Protected Users 安全组可以避免那些高度敏感的账户身份凭据被本地缓存在域成员计算机中。它
会要求当这些在这个组中的高度敏感账户每一次登录时,都需要由域控制器来验证才可以登录。
Protected Users 是一个新的组,用来让你放置这些高度敏感的账户。你可以在 AD DS 中的 Users
container 找到它。要启用受保护用户,管理者只需要很简单的将这些高度敏感的账户加到 Protected
Users 这个安全组中即可。
这个受保护用户的功能是一种客户端的功能,它用在域中的成员计算机中来保护域账户。受保护用户功能
只有域成员计算机是下列的操作系统才支持:
Windows 8.1 或更新版本
Windows Server 2012 R2 或更新版本
较旧的操作系统版本不支持这个功能,所以就无法避免在 Protected Users 组中的用户帐户被缓存在本
地计算机中。在旧的操作系统中,要确保在 Protected Users 组中的用户帐户不被危害,得使用其他方
式来做保护比较恰当,例如:拒绝本地登录 ( Deny log on locally ) 的安全配置。
受保护用户如果使用有支持此功能操作系统的域成员计算机登录时,将不可以使用下列协议:
默认身份凭据委派 ( Default credential delegation ) 或身份凭据安全支持提供程序
( Credential Security Support Provider ) ( CredSSP )
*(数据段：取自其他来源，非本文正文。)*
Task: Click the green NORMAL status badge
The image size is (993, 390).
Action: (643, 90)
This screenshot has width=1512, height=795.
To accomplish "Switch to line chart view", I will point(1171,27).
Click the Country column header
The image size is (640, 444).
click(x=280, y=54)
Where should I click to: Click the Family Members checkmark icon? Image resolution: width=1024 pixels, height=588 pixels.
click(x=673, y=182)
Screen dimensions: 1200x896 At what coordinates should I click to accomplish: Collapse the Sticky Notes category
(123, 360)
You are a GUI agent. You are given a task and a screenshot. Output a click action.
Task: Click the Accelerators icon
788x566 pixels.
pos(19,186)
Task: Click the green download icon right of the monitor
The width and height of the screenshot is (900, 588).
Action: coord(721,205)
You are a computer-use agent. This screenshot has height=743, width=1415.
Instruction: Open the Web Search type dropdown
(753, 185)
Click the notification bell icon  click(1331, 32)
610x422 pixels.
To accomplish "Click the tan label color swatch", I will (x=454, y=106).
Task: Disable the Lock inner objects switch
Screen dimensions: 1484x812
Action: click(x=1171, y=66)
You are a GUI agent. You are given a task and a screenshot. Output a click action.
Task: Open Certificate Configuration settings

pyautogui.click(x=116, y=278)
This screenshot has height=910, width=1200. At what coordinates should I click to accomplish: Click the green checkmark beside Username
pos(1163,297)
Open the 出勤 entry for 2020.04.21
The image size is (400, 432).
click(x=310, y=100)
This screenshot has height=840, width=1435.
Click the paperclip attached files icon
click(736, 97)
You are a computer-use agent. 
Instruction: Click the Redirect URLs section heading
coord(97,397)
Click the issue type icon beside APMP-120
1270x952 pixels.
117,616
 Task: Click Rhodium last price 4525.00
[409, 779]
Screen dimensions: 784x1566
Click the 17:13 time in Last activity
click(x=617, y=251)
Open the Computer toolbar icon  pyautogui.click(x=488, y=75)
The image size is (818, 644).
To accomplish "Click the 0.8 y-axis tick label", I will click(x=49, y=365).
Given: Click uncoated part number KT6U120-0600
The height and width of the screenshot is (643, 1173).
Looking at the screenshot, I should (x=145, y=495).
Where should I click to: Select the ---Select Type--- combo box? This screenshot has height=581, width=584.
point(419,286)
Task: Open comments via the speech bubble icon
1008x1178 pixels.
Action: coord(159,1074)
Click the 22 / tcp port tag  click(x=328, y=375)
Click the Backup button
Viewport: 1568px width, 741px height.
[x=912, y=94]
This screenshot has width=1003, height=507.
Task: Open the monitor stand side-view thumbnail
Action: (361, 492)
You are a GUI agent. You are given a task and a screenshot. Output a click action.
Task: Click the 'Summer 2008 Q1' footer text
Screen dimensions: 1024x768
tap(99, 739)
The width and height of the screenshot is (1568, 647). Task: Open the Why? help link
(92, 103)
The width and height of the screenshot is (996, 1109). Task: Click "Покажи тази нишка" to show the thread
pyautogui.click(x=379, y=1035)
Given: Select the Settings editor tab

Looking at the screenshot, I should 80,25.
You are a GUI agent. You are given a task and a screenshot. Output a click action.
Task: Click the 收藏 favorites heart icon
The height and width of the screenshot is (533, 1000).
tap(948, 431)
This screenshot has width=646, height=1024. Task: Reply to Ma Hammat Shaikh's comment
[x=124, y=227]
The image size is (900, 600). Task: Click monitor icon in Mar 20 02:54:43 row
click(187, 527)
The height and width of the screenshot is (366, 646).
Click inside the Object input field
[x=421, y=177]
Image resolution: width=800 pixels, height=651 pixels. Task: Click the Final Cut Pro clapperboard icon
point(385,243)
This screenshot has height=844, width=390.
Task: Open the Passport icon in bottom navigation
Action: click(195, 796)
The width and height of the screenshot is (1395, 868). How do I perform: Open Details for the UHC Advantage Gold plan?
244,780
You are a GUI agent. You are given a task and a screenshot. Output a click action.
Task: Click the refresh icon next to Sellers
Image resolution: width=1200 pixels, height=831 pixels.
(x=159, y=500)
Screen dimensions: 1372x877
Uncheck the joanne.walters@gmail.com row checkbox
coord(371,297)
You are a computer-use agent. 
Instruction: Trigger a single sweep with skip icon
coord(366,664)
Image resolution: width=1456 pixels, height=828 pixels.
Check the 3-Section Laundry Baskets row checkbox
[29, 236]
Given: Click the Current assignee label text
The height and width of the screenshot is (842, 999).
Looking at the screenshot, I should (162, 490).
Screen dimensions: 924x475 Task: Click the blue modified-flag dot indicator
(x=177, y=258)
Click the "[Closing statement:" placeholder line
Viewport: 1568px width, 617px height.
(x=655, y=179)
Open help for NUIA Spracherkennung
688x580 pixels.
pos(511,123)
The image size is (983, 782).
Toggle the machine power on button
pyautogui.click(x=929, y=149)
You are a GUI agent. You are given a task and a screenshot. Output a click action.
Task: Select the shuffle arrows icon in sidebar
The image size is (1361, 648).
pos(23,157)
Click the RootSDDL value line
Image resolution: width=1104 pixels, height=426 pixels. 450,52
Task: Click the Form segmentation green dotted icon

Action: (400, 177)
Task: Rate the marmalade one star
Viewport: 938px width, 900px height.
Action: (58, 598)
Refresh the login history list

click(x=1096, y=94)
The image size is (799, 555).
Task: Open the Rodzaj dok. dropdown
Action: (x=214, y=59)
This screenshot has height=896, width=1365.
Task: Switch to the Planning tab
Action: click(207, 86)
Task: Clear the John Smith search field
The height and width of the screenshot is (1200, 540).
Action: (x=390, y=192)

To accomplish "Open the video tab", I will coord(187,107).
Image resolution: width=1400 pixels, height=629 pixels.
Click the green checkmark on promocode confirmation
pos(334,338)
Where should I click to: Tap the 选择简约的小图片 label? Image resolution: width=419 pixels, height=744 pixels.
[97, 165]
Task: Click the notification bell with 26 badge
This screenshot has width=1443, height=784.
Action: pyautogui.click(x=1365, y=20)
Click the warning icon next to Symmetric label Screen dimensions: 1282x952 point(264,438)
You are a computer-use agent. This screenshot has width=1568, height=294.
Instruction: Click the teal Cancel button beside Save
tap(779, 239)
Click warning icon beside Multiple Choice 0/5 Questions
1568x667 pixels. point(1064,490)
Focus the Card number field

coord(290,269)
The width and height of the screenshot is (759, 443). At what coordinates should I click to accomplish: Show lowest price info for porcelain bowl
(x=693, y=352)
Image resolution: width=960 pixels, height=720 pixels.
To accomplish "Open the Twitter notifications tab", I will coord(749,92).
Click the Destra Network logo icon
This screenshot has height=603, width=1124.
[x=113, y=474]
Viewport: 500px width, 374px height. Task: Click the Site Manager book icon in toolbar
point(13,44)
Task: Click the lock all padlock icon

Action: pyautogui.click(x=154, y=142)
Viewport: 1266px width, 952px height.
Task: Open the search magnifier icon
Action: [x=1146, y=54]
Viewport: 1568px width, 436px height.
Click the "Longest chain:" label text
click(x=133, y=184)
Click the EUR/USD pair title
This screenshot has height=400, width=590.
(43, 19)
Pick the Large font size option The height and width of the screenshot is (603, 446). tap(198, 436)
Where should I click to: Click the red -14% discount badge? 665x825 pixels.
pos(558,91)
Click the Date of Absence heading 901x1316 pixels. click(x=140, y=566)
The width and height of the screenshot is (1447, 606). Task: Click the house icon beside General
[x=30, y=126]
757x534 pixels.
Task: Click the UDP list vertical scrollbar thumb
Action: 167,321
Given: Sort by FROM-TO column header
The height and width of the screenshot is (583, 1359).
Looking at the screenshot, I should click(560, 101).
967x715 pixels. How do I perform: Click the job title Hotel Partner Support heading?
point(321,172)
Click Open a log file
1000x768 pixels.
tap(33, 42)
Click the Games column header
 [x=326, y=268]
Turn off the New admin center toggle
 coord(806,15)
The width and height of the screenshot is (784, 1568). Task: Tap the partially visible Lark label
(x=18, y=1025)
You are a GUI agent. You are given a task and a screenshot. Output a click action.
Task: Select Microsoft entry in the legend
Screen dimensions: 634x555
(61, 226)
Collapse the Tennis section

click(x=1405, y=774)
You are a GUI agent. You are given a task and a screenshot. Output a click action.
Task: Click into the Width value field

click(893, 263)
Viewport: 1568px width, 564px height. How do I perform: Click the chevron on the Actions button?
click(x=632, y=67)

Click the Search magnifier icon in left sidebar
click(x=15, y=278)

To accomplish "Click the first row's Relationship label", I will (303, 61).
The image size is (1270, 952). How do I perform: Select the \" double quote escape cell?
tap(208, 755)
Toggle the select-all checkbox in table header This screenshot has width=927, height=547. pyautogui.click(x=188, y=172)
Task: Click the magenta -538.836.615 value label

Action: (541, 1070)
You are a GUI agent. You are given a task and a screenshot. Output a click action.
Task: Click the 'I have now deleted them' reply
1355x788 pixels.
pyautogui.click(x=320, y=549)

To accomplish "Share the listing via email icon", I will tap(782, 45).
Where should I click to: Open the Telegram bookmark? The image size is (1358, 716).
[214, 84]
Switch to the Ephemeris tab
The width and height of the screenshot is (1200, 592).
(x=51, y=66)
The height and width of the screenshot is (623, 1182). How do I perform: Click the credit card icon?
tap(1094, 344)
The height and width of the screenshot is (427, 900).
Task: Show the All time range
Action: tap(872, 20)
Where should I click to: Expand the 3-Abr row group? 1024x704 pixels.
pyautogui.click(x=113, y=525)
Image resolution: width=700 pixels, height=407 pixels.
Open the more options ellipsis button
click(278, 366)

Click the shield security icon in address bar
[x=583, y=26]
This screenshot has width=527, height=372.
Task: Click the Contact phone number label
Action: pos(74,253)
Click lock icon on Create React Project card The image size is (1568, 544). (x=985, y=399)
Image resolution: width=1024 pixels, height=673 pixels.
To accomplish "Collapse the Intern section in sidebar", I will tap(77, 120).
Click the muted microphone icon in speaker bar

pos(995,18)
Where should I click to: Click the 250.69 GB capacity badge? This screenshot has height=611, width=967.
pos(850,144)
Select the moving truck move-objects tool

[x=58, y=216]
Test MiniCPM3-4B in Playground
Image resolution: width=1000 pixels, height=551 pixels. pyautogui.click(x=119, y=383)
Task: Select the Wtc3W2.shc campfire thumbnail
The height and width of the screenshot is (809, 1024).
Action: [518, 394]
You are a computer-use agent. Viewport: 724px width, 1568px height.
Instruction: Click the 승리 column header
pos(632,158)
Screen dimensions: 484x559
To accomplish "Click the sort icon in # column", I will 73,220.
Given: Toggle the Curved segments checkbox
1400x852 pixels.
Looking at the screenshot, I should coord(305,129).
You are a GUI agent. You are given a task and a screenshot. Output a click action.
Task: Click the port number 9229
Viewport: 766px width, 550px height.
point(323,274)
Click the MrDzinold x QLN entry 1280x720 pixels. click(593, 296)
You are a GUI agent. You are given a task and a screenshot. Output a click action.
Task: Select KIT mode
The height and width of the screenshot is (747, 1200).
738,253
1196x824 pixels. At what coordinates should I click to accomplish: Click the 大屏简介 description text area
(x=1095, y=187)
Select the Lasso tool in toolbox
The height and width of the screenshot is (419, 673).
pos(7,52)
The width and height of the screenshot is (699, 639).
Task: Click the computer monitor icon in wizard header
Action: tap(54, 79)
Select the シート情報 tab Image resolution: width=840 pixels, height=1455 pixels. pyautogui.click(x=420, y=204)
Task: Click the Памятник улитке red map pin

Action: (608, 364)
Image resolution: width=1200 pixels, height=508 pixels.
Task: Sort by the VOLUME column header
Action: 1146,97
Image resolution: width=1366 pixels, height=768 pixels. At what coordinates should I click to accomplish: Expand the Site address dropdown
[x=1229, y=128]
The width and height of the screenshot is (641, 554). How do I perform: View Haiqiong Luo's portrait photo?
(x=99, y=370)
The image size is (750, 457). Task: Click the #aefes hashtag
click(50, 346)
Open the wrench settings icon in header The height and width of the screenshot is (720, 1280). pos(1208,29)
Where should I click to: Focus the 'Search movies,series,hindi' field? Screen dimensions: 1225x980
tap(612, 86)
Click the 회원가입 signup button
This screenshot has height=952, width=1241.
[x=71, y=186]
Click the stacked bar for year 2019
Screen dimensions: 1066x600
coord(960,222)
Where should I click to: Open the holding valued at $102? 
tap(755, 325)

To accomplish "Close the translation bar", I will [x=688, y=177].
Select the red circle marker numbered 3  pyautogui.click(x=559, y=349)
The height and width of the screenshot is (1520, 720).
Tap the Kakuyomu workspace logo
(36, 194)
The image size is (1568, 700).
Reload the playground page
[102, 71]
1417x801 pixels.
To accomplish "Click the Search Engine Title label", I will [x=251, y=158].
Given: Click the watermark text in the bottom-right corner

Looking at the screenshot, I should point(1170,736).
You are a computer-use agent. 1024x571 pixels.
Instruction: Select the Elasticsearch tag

摘要式验证 ( Digest authentication )
NTLM
当用户是 Protected Users 安全组的成员时,下列会被应用:
用户必须可以使用基于 AES 加密方式来进行身份验证,因此所有的域控制器必须是 Windows Server
2008 级别或更新的版本。
在 Protected Users 组中的任何帐户要变更密码时,必须和 Windows Server 2008 或更新版本的域
控制器互动,以确保密码是使用 AES 的加密方式。
在支持的域成员计算机,例如:Windows 10 和 Windows Server 2016,用户的身份凭据是不会被缓
存在这些成员计算机中的。
用户只能在与域控制器可以互动的状况下,才可以登录域中的成员计算机。对这些账户而言,脱机登
录是办不到的。当域成员计算机是脱机时,如果是使用 Protected Users 组中的成员来启动的服
务,都会无法启动。
颁发的 Kerberos TGT 票证的最长存留期和用户票证更新的最长存留期是被限制为 240 分钟 ( 4 小
时 )。虽然管理员使用域策略配置所有其他帐户时,默认值票证的最长存留期为 10 小时,票证更新
的最长存留期为 7 天,但受保护用户的硬式编码 ( hard-coded ) 就是为 4 小时。
受保护用户这个功能在一个域范围之内是一种全局型的安全配置。这样的配置并没有办法让你只在特定的
设备保护特定的用户。因此,请小心的使用这个受保护用户功能,并且在依赖这个功能之前要进行测试。